Now, let's see what our model predicts for these same ages:
\(L(t)_{model} = 53 - 42.53 \cdot (0.8143)^t\)
* For t=2: \(L(2)_{model} = 53 - 42.53 \cdot (0.8143)^2 = 53 - 28.20 = 24.80\) cm
* For t=5: \(L(5)_{model} = 53 - 42.53 \cdot (0.8143)^5 \approx 53 - 15.06 = 37.94\) cm
* For t=7: \(L(7)_{model} = 53 - 42.53 \cdot (0.8143)^7 \approx 53 - 9.98 = 43.02\) cm
* For t=13: \(L(13)_{model} = 53 - 42.53 \cdot (0.8143)^{13} \approx 53 - 3.67 = 49.33\) cm
* For t=19: \(L(19)_{model} = 53 - 42.53 \cdot (0.8143)^{19} \approx 53 - 1.31 = 51.69\) cm

To "plot the graph", I'd draw a coordinate plane. I'd put 'Age (t)' on the bottom (x-axis) and 'Length (L)' on the side (y-axis). Then I'd put dots for the actual experimental data (like (2, 24.8), (5, 36.9), etc.). After that, I'd draw a smooth curve using the model's predictions (like (2, 24.80), (5, 37.94), etc.). The curve would start low and gradually increase, getting closer and closer to 53 cm but never quite reaching it.

Now, let's check the 5-year-old haddock:
* Experimental Length for t=5: 36.9 cm
* Model Length for t=5: 37.94 cm

Since 36.9 cm is smaller than 37.94 cm, the 5-year-old haddock is a bit **shorter** than our model would expect!

**Part d. Finding the age of a 41 cm haddock**

A fisherman caught a haddock that is 41 cm long. I need to find its approximate age.
I'll use my L(t) model: \(L(t) = 53 - 42.53 \cdot (0.8143)^t\)
I know \(L(t) = 41\), so I'll set up the equation:
\(41 = 53 - 42.53 \cdot (0.8143)^t\)

Let's solve for \(42.53 \cdot (0.8143)^t\):
\(42.53 \cdot (0.8143)^t = 53 - 41\)
\(42.53 \cdot (0.8143)^t = 12\)

Now I need to find 't'. I can think of \(42.53 \cdot (0.8143)^t\) as \(D(t)\).
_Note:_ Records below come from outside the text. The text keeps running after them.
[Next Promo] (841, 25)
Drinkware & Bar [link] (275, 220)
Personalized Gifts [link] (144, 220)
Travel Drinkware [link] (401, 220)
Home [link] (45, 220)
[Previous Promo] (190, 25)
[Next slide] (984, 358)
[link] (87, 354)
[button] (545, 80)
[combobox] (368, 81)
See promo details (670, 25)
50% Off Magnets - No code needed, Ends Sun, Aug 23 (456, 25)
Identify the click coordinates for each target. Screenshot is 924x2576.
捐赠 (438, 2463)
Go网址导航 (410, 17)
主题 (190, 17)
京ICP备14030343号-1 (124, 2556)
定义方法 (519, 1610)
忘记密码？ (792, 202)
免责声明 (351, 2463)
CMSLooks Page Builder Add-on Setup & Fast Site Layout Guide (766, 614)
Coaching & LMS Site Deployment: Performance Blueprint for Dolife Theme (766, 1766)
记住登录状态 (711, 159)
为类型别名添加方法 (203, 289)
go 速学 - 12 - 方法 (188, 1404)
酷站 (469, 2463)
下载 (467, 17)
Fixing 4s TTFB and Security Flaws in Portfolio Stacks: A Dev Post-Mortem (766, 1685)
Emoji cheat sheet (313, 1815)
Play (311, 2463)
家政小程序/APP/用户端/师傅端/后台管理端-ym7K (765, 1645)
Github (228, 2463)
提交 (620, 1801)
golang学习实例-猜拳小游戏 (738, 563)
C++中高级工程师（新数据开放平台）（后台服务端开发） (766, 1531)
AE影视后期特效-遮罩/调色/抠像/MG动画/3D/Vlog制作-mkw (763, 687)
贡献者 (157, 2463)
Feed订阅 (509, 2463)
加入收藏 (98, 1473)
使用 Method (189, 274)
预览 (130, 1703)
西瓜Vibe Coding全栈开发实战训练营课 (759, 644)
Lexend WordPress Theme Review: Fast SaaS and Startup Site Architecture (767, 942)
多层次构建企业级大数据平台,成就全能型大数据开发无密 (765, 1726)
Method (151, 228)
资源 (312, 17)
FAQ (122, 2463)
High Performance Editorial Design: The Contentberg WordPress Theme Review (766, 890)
So, I'm looking for the age when \(D(t)\) is 12.
Let's look back at the original table of D values:
* At t=5, D=16.1
* At t=7, D=9.5

Since 12 is between 16.1 and 9.5, the age 't' should be between 5 and 7 years. Let's try an age in the middle, like t=6, using our D(t) model:
\(D(6) = 42.53 \cdot (0.8143)^6\)
\(D(6) \approx 42.53 \cdot 0.2882\)
\(D(6) \approx 12.26\)

This is really close to 12! So, the age of the haddock is approximately **6 years old**.